Follow these steps for perfect results
whole wheat penne
olive oil
ground chicken
ground cumin
salt
pepper
sweet red pepper
seeded and cut in strips
hot creamed horseradish
tomato sauce
roasted garlic flavour
parmesan cheese
shredded, divided
toasted pine nuts
Cook pasta according to package instructions in boiling water with olive oil until al dente.
Drain the pasta and keep it warm.
Combine ground chicken, cumin, salt, and pepper in a bowl until well mixed.
In a non-stick frypan, scramble and fry the chicken mixture until it is no longer pink and cooked through.

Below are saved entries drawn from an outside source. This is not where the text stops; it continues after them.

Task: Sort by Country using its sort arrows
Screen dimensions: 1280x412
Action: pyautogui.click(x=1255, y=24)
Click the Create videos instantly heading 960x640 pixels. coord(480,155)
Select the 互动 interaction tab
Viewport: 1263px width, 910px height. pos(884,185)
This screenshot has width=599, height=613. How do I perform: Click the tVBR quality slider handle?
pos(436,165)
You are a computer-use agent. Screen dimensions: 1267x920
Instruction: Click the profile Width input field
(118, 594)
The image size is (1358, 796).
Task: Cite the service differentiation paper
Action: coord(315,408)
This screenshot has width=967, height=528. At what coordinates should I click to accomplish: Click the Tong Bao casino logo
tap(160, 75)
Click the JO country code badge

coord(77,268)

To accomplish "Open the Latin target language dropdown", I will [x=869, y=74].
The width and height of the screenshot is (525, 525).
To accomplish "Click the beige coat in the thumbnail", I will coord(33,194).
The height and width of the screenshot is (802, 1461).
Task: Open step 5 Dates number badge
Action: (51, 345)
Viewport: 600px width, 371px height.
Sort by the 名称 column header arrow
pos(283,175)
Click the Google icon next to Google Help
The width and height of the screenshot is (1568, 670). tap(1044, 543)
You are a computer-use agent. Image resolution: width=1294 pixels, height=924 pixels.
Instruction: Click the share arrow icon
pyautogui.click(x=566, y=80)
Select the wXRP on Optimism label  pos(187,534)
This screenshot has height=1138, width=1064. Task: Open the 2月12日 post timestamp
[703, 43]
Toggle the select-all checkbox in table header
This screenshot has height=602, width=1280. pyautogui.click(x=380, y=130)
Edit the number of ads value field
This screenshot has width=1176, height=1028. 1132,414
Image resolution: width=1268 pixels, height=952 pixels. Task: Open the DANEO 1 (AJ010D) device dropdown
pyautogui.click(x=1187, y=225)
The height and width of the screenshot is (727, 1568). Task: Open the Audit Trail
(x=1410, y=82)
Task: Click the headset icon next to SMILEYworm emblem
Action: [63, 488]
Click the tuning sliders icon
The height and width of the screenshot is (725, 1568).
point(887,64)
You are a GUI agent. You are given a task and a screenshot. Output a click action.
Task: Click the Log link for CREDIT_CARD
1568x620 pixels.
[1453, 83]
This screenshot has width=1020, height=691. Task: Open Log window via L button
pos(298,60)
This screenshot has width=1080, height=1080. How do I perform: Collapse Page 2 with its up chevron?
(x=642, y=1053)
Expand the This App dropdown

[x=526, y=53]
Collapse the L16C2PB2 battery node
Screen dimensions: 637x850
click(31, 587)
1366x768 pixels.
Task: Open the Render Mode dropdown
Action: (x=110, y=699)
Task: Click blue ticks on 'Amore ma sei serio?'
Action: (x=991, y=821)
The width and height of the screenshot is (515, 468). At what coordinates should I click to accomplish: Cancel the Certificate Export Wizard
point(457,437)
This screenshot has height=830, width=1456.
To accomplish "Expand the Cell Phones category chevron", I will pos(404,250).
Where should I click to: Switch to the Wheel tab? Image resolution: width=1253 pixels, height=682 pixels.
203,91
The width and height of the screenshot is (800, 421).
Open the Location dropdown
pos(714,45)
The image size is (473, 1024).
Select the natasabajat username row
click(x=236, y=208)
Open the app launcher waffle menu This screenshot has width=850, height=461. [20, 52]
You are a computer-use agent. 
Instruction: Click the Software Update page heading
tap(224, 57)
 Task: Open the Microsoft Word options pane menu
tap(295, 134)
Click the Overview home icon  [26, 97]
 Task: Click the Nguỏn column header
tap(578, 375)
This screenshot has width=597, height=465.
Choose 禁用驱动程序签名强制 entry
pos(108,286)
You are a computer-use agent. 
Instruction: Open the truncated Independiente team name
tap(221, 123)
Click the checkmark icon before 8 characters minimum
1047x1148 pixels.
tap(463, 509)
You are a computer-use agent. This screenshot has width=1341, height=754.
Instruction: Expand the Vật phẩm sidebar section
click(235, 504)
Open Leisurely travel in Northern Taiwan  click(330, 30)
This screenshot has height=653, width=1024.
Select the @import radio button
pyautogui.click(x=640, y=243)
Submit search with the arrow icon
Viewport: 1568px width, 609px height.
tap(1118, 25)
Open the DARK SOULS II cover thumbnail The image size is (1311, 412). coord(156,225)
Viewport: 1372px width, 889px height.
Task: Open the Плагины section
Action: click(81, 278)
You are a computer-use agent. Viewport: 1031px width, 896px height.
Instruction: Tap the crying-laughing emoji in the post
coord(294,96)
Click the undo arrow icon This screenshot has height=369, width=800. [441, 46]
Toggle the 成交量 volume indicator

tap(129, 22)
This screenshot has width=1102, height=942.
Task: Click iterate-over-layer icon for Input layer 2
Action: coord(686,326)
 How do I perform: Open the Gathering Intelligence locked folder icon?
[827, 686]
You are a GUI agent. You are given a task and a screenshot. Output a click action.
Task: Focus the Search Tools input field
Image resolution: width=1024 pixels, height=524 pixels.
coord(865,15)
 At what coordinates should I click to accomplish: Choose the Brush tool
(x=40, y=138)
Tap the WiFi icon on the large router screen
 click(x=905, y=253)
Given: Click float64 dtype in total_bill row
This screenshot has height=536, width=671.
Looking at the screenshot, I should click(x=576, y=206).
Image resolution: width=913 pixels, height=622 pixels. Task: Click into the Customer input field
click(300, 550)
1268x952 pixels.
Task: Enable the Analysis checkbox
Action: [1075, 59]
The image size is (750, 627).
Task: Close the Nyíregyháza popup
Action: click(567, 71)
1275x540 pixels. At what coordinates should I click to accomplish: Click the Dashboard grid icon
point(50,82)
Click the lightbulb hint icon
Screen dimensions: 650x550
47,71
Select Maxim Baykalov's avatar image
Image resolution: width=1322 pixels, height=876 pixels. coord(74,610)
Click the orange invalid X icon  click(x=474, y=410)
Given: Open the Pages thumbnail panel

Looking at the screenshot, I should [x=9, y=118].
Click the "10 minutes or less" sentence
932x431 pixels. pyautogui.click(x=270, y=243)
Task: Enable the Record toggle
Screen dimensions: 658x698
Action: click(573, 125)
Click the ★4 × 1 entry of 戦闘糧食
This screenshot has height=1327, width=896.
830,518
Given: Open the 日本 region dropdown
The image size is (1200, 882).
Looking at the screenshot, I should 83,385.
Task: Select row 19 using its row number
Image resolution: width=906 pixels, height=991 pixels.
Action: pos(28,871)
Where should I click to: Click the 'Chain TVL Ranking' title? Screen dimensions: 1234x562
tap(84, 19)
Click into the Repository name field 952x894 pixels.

Remove the cooked chicken from the pan and drain on a paper towel.
Drain any fat from the pan and wipe it clean with a paper towel.
Return the chicken mixture to the frypan.
Add red pepper strips, horseradish, tomato sauce, and 1/2 cup of Parmesan cheese to the pan.
Bring the sauce to a boil, then reduce the heat and simmer for 10 minutes.
Place the penne pasta in a warmed pasta bowl.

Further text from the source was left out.